Your task: Format the entries below as a numbered list, leaving out any blank lines.

Data entries:
________

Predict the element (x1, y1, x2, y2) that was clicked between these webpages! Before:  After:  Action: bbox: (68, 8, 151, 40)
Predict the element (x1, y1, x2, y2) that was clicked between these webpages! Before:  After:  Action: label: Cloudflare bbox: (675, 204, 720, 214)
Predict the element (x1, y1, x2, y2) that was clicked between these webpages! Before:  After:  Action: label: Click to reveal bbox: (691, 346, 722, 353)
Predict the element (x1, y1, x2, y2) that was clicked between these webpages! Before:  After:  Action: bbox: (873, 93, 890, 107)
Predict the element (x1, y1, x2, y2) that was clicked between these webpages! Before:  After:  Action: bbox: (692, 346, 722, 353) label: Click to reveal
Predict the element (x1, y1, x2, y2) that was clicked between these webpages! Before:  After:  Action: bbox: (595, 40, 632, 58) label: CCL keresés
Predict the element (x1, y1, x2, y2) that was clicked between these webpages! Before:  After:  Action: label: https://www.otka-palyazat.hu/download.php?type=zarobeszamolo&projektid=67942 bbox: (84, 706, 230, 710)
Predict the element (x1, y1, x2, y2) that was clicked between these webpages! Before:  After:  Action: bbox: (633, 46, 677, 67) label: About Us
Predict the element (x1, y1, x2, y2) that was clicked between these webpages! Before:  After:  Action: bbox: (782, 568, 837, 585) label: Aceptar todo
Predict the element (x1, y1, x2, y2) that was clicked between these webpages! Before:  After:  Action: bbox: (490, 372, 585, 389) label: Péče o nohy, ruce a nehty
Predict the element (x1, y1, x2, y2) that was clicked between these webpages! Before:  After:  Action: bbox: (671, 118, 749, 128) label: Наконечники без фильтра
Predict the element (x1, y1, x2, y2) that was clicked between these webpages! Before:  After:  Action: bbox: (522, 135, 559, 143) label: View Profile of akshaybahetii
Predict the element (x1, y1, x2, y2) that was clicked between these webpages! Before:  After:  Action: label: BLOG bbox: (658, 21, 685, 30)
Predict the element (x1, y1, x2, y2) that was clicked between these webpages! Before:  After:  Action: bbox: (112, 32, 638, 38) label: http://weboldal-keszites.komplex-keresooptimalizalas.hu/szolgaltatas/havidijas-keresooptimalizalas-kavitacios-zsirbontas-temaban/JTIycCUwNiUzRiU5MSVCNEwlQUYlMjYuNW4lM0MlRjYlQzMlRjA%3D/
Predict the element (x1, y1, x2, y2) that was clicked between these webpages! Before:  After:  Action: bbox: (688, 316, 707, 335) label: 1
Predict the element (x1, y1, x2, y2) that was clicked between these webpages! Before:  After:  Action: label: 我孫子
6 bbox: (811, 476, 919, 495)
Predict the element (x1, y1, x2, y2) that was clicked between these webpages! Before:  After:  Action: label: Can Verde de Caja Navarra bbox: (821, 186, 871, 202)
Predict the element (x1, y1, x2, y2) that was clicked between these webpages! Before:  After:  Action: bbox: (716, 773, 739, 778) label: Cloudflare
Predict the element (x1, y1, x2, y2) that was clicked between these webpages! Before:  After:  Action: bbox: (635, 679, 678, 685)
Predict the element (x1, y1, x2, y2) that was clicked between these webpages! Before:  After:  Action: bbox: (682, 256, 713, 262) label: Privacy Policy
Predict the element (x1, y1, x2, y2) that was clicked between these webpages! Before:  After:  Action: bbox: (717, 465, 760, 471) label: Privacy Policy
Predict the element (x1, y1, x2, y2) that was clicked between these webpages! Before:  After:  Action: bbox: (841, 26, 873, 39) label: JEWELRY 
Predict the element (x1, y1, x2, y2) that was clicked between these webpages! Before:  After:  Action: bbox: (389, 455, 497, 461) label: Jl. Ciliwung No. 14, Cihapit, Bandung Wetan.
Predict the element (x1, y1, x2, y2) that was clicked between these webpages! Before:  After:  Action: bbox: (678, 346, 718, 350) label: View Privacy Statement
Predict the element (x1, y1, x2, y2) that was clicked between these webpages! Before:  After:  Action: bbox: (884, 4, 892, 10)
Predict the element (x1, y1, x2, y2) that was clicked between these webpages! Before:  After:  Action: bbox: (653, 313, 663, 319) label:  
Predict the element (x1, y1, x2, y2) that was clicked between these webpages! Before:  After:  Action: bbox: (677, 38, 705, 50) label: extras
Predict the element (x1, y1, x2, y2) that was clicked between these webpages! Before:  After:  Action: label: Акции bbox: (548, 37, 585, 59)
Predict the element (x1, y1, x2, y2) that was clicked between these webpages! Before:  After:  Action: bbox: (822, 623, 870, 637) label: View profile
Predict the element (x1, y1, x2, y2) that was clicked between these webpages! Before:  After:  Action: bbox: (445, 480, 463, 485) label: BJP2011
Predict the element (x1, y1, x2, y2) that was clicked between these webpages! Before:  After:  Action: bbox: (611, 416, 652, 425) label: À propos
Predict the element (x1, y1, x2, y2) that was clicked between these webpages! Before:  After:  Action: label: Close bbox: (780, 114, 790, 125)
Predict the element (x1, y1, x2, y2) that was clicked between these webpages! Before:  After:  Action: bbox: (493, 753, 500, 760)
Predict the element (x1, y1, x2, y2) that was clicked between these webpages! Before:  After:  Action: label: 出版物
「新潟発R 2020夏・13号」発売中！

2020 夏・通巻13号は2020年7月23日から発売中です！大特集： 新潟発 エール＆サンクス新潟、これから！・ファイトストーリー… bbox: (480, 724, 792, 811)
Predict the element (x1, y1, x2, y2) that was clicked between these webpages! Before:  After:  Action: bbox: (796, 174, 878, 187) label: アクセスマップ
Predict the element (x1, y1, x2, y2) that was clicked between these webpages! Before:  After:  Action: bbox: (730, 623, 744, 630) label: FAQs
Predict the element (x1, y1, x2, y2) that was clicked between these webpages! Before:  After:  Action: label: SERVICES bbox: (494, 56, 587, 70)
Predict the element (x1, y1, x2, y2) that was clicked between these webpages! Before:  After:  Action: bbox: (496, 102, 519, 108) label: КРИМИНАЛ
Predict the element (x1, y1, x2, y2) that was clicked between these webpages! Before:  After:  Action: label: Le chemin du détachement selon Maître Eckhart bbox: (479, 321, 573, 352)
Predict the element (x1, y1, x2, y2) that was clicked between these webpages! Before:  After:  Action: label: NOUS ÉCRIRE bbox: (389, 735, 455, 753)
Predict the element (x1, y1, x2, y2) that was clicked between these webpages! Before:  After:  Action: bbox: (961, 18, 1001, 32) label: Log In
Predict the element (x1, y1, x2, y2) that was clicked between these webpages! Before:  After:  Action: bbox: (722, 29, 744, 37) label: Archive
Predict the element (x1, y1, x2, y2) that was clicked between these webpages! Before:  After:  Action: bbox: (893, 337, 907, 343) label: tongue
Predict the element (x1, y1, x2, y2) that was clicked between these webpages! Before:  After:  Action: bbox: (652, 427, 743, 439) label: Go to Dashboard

________

Complete response:
1. Predict the element (x1, y1, x2, y2) that was clicked between these webpages! Before:  After:  Action: bbox: (68, 8, 151, 40)
2. Predict the element (x1, y1, x2, y2) that was clicked between these webpages! Before:  After:  Action: label: Cloudflare bbox: (675, 204, 720, 214)
3. Predict the element (x1, y1, x2, y2) that was clicked between these webpages! Before:  After:  Action: label: Click to reveal bbox: (691, 346, 722, 353)
4. Predict the element (x1, y1, x2, y2) that was clicked between these webpages! Before:  After:  Action: bbox: (873, 93, 890, 107)
5. Predict the element (x1, y1, x2, y2) that was clicked between these webpages! Before:  After:  Action: bbox: (692, 346, 722, 353) label: Click to reveal
6. Predict the element (x1, y1, x2, y2) that was clicked between these webpages! Before:  After:  Action: bbox: (595, 40, 632, 58) label: CCL keresés
7. Predict the element (x1, y1, x2, y2) that was clicked between these webpages! Before:  After:  Action: label: https://www.otka-palyazat.hu/download.php?type=zarobeszamolo&projektid=67942 bbox: (84, 706, 230, 710)
8. Predict the element (x1, y1, x2, y2) that was clicked between these webpages! Before:  After:  Action: bbox: (633, 46, 677, 67) label: About Us
9. Predict the element (x1, y1, x2, y2) that was clicked between these webpages! Before:  After:  Action: bbox: (782, 568, 837, 585) label: Aceptar todo
10. Predict the element (x1, y1, x2, y2) that was clicked between these webpages! Before:  After:  Action: bbox: (490, 372, 585, 389) label: Péče o nohy, ruce a nehty
11. Predict the element (x1, y1, x2, y2) that was clicked between these webpages! Before:  After:  Action: bbox: (671, 118, 749, 128) label: Наконечники без фильтра
12. Predict the element (x1, y1, x2, y2) that was clicked between these webpages! Before:  After:  Action: bbox: (522, 135, 559, 143) label: View Profile of akshaybahetii
13. Predict the element (x1, y1, x2, y2) that was clicked between these webpages! Before:  After:  Action: label: BLOG bbox: (658, 21, 685, 30)
14. Predict the element (x1, y1, x2, y2) that was clicked between these webpages! Before:  After:  Action: bbox: (112, 32, 638, 38) label: http://weboldal-keszites.komplex-keresooptimalizalas.hu/szolgaltatas/havidijas-keresooptimalizalas-kavitacios-zsirbontas-temaban/JTIycCUwNiUzRiU5MSVCNEwlQUYlMjYuNW4lM0MlRjYlQzMlRjA%3D/
15. Predict the element (x1, y1, x2, y2) that was clicked between these webpages! Before:  After:  Action: bbox: (688, 316, 707, 335) label: 1
16. Predict the element (x1, y1, x2, y2) that was clicked between these webpages! Before:  After:  Action: label: 我孫子
17. 6 bbox: (811, 476, 919, 495)
18. Predict the element (x1, y1, x2, y2) that was clicked between these webpages! Before:  After:  Action: label: Can Verde de Caja Navarra bbox: (821, 186, 871, 202)
19. Predict the element (x1, y1, x2, y2) that was clicked between these webpages! Before:  After:  Action: bbox: (716, 773, 739, 778) label: Cloudflare
20. Predict the element (x1, y1, x2, y2) that was clicked between these webpages! Before:  After:  Action: bbox: (635, 679, 678, 685)
21. Predict the element (x1, y1, x2, y2) that was clicked between these webpages! Before:  After:  Action: bbox: (682, 256, 713, 262) label: Privacy Policy
22. Predict the element (x1, y1, x2, y2) that was clicked between these webpages! Before:  After:  Action: bbox: (717, 465, 760, 471) label: Privacy Policy
23. Predict the element (x1, y1, x2, y2) that was clicked between these webpages! Before:  After:  Action: bbox: (841, 26, 873, 39) label: JEWELRY 
24. Predict the element (x1, y1, x2, y2) that was clicked between these webpages! Before:  After:  Action: bbox: (389, 455, 497, 461) label: Jl. Ciliwung No. 14, Cihapit, Bandung Wetan.
25. Predict the element (x1, y1, x2, y2) that was clicked between these webpages! Before:  After:  Action: bbox: (678, 346, 718, 350) label: View Privacy Statement
26. Predict the element (x1, y1, x2, y2) that was clicked between these webpages! Before:  After:  Action: bbox: (884, 4, 892, 10)
27. Predict the element (x1, y1, x2, y2) that was clicked between these webpages! Before:  After:  Action: bbox: (653, 313, 663, 319) label:  
28. Predict the element (x1, y1, x2, y2) that was clicked between these webpages! Before:  After:  Action: bbox: (677, 38, 705, 50) label: extras
29. Predict the element (x1, y1, x2, y2) that was clicked between these webpages! Before:  After:  Action: label: Акции bbox: (548, 37, 585, 59)
30. Predict the element (x1, y1, x2, y2) that was clicked between these webpages! Before:  After:  Action: bbox: (822, 623, 870, 637) label: View profile
31. Predict the element (x1, y1, x2, y2) that was clicked between these webpages! Before:  After:  Action: bbox: (445, 480, 463, 485) label: BJP2011
32. Predict the element (x1, y1, x2, y2) that was clicked between these webpages! Before:  After:  Action: bbox: (611, 416, 652, 425) label: À propos
33. Predict the element (x1, y1, x2, y2) that was clicked between these webpages! Before:  After:  Action: label: Close bbox: (780, 114, 790, 125)
34. Predict the element (x1, y1, x2, y2) that was clicked between these webpages! Before:  After:  Action: bbox: (493, 753, 500, 760)
35. Predict the element (x1, y1, x2, y2) that was clicked between these webpages! Before:  After:  Action: label: 出版物
36. 「新潟発R 2020夏・13号」発売中！
37. 2020 夏・通巻13号は2020年7月23日から発売中です！大特集： 新潟発 エール＆サンクス新潟、これから！・ファイトストーリー… bbox: (480, 724, 792, 811)
38. Predict the element (x1, y1, x2, y2) that was clicked between these webpages! Before:  After:  Action: bbox: (796, 174, 878, 187) label: アクセスマップ
39. Predict the element (x1, y1, x2, y2) that was clicked between these webpages! Before:  After:  Action: bbox: (730, 623, 744, 630) label: FAQs
40. Predict the element (x1, y1, x2, y2) that was clicked between these webpages! Before:  After:  Action: label: SERVICES bbox: (494, 56, 587, 70)
41. Predict the element (x1, y1, x2, y2) that was clicked between these webpages! Before:  After:  Action: bbox: (496, 102, 519, 108) label: КРИМИНАЛ
42. Predict the element (x1, y1, x2, y2) that was clicked between these webpages! Before:  After:  Action: label: Le chemin du détachement selon Maître Eckhart bbox: (479, 321, 573, 352)
43. Predict the element (x1, y1, x2, y2) that was clicked between these webpages! Before:  After:  Action: label: NOUS ÉCRIRE bbox: (389, 735, 455, 753)
44. Predict the element (x1, y1, x2, y2) that was clicked between these webpages! Before:  After:  Action: bbox: (961, 18, 1001, 32) label: Log In
45. Predict the element (x1, y1, x2, y2) that was clicked between these webpages! Before:  After:  Action: bbox: (722, 29, 744, 37) label: Archive
46. Predict the element (x1, y1, x2, y2) that was clicked between these webpages! Before:  After:  Action: bbox: (893, 337, 907, 343) label: tongue
47. Predict the element (x1, y1, x2, y2) that was clicked between these webpages! Before:  After:  Action: bbox: (652, 427, 743, 439) label: Go to Dashboard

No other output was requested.